Comment 82 Karolin Seeger 2021-03-15 08:02:04 UTC
Can we get the reviews here asap? If yes, we could add this one to the upcoming security release...
Comment 83 Karolin Seeger 2021-03-15 08:12:08 UTC
(In reply to Karolin Seeger from comment #82)
Sorry, just realizing the ci-passed -. So unfortunately no chance to be shipped on March 24.
Comment 84 Karolin Seeger 2021-03-15 08:28:55 UTC
Re-assigning to Jeremy again.
Comment 85 Volker Lendecke 2021-03-15 09:21:52 UTC
Created attachment 16548 [details]
patch for 4.12/debian9 failure

No clue why, but the attached patch fixes the 4.12 build failure for me. The effect is the same, WBC_ID_TYPE_NOT_SPECIFIED is the first definition in enum wbcIdType. After more than 25 years of full-time C programming, I still don't understand this language at all.
Comment 86 Volker Lendecke 2021-03-15 09:24:03 UTC
(In reply to Volker Lendecke from comment #85)
> No clue why, but the attached patch fixes the 4.12 build failure for me. The
> effect is the same, WBC_ID_TYPE_NOT_SPECIFIED is the first definition in
> enum wbcIdType. After more than 25 years of full-time C programming, I still
> don't understand this language at all.

By the way -- can someone with more knowledge in standard C explain this to me? I'm really curious.
Comment 87 Noel Power 2021-03-15 11:23:36 UTC
(In reply to Volker Lendecke from comment #86)
hah, I started looking at this too this morning (unfortunately missed the bug update till now) and no, I don't have any explanation (other than I'd guess this is a compiler bug) I did notice though that even without the CVE patch just



        for (i=0; i<num_not_cached; i++) {
                wbc_ids[i].type = WBC_ID_TYPE_NOT_SPECIFIED;
+               wbc_ids[i].id.gid = (uint32_t)-1;
        }

will trigger the error

but alternatively

        for (i=0; i<num_not_cached; i++) {
                wbc_ids[i].type = WBC_ID_TYPE_NOT_SPECIFIED;
        }
+       for (i=0; i<num_not_cached; i++) {
+               wbc_ids[i].id.gid = (uin32_t)-1;
+       }

also fixes the problem with/without the CVE patch (this is on ubuntu 1604, presumably debian 9 has the same gcc ver)
Comment 88 Volker Lendecke 2021-03-15 12:32:08 UTC
(In reply to Noel Power from comment #87)
> (In reply to Volker Lendecke from comment #86)
> hah, I started looking at this too this morning (unfortunately missed the
> bug update till now) and no, I don't have any explanation (other than I'd
> guess this is a compiler bug) 

Whenever in the past I suspected a compiler bug it *ALWAYS* was my lack of understanding of the subtleties in C, no exception. Thus a comment from someone who actually understands C would be highly appreciated.
Comment 89 Peter Eriksson 2021-03-15 12:50:42 UTC
(In reply to Volker Lendecke from comment #88)

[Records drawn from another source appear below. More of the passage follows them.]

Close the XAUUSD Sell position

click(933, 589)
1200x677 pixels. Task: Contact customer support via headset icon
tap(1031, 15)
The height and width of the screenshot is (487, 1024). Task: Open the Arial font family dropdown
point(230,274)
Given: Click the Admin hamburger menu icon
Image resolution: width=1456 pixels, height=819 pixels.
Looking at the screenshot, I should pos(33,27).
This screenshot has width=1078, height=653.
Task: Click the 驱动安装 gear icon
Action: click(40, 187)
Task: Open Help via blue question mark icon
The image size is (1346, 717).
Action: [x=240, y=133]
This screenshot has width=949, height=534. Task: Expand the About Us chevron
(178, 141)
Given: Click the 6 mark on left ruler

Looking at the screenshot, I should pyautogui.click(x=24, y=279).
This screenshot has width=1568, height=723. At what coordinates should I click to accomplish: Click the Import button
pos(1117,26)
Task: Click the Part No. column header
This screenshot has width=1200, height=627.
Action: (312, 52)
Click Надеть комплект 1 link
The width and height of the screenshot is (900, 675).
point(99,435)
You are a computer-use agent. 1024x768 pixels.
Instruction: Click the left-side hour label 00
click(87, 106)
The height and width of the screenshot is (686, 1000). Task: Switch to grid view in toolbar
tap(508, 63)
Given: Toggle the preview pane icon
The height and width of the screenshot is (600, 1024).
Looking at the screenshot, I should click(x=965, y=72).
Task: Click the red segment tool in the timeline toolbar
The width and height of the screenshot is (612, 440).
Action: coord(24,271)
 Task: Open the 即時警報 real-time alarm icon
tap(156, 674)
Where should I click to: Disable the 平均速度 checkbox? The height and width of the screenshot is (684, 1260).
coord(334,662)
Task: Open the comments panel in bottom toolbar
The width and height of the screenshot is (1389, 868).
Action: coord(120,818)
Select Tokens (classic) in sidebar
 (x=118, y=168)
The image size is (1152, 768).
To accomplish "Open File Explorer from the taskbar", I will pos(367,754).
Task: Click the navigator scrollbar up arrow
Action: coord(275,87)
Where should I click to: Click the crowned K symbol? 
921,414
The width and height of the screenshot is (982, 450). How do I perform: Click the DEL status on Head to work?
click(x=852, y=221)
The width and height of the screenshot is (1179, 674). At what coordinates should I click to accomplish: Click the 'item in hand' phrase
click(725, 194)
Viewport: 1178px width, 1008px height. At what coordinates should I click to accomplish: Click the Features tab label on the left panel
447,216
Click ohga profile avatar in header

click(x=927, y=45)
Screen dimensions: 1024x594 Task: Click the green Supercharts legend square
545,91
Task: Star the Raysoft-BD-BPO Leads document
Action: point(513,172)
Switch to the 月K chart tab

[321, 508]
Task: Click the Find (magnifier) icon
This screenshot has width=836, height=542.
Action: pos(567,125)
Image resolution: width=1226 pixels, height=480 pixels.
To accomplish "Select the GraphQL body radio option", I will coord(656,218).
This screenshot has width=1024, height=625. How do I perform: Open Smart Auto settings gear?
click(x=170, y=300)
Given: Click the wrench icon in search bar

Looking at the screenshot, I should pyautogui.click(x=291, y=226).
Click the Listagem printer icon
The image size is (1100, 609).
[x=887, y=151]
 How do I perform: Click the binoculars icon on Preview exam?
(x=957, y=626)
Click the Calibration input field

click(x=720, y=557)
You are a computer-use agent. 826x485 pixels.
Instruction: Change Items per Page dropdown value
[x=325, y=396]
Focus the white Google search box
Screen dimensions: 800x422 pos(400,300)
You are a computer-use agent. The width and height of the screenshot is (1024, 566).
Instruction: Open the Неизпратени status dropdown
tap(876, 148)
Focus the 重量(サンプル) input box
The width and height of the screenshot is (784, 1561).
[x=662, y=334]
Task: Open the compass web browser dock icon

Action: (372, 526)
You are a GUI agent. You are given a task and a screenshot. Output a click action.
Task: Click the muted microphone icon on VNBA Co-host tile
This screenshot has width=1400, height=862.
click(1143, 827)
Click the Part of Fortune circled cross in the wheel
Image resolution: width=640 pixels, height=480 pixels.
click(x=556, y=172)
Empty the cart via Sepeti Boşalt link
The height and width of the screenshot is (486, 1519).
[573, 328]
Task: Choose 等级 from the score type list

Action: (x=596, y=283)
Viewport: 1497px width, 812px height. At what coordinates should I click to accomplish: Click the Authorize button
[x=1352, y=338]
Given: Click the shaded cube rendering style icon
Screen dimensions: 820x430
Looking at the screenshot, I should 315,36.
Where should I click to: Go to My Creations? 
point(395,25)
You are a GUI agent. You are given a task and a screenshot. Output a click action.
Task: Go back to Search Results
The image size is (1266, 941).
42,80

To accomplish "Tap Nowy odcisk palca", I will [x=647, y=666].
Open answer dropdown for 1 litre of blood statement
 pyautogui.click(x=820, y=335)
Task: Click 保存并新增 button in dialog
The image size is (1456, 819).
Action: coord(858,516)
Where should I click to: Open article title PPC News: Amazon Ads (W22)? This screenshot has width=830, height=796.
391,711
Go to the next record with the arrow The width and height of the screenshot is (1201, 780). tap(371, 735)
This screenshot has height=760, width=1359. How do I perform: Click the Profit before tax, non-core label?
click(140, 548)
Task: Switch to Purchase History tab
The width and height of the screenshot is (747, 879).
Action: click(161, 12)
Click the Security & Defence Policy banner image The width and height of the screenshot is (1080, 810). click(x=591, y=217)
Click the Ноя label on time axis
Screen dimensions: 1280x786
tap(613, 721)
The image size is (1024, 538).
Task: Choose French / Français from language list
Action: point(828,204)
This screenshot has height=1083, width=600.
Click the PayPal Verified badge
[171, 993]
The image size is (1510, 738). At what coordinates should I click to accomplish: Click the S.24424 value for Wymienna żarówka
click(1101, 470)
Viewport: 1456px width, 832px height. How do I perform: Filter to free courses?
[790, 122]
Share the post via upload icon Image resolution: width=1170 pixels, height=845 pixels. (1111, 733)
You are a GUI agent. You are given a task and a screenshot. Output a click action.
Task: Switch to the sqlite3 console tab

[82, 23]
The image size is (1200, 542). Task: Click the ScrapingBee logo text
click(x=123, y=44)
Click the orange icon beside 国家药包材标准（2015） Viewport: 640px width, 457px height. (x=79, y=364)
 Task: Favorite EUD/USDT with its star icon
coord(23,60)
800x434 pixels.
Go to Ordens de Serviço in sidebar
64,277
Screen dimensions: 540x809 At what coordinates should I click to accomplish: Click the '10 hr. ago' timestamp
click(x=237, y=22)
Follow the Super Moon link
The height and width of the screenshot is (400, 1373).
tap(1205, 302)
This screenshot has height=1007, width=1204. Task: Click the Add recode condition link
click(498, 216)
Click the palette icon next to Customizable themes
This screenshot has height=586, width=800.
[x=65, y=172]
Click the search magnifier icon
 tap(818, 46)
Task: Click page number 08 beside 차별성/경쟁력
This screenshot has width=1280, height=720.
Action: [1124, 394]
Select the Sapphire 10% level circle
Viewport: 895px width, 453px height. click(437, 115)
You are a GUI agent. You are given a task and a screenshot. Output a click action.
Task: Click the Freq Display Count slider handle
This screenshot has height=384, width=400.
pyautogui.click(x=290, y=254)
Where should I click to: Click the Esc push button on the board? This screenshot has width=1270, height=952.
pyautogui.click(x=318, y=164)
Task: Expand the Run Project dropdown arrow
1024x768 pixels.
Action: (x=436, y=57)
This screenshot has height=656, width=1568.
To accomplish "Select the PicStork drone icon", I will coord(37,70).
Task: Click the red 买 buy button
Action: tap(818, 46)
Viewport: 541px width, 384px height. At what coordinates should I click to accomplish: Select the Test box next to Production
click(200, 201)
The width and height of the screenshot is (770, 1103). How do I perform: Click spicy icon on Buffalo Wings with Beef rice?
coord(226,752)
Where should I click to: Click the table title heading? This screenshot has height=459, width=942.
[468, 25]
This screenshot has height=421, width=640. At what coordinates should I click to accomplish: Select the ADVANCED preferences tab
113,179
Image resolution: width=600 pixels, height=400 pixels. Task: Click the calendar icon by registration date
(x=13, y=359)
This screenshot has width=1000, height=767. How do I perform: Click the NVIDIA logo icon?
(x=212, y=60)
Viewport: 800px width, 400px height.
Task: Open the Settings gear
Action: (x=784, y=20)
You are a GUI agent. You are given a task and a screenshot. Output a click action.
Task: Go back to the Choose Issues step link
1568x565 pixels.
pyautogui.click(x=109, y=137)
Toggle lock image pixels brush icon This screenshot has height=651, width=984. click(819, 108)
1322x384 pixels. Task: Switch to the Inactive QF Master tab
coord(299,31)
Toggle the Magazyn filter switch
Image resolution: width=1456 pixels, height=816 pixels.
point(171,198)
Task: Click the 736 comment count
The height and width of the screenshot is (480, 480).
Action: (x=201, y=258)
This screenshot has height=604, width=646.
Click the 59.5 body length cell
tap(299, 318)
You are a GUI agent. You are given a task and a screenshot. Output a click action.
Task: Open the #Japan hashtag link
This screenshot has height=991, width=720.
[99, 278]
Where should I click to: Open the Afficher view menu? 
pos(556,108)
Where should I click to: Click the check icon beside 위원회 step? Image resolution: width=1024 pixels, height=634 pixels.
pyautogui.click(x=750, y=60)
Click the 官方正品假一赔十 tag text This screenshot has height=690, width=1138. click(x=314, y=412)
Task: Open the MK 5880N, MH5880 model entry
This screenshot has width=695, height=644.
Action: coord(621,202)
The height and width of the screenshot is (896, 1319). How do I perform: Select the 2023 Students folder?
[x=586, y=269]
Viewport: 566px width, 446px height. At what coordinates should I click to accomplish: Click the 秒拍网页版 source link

> Whenever in the past I suspected a compiler bug it *ALWAYS* was my lack of 
> understanding of the subtleties in C, no exception. Thus a comment from someone who
> actually understands C would be highly appreciated.

I only have... uh... 35 years of experience writing C code, but I can't explain that error message either. So my guess is compiler bug too. Especially since it only pops up on those platforms with that compiler version.

(I wouldn't claim to actually fully understand C these days though. Back in the K&R C days life was much easier :-)
Comment 90 Noel Power 2021-03-15 13:59:15 UTC
(In reply to Volker Lendecke from comment #88)
>Thus a comment from someone who actually understands C would be highly appreciated.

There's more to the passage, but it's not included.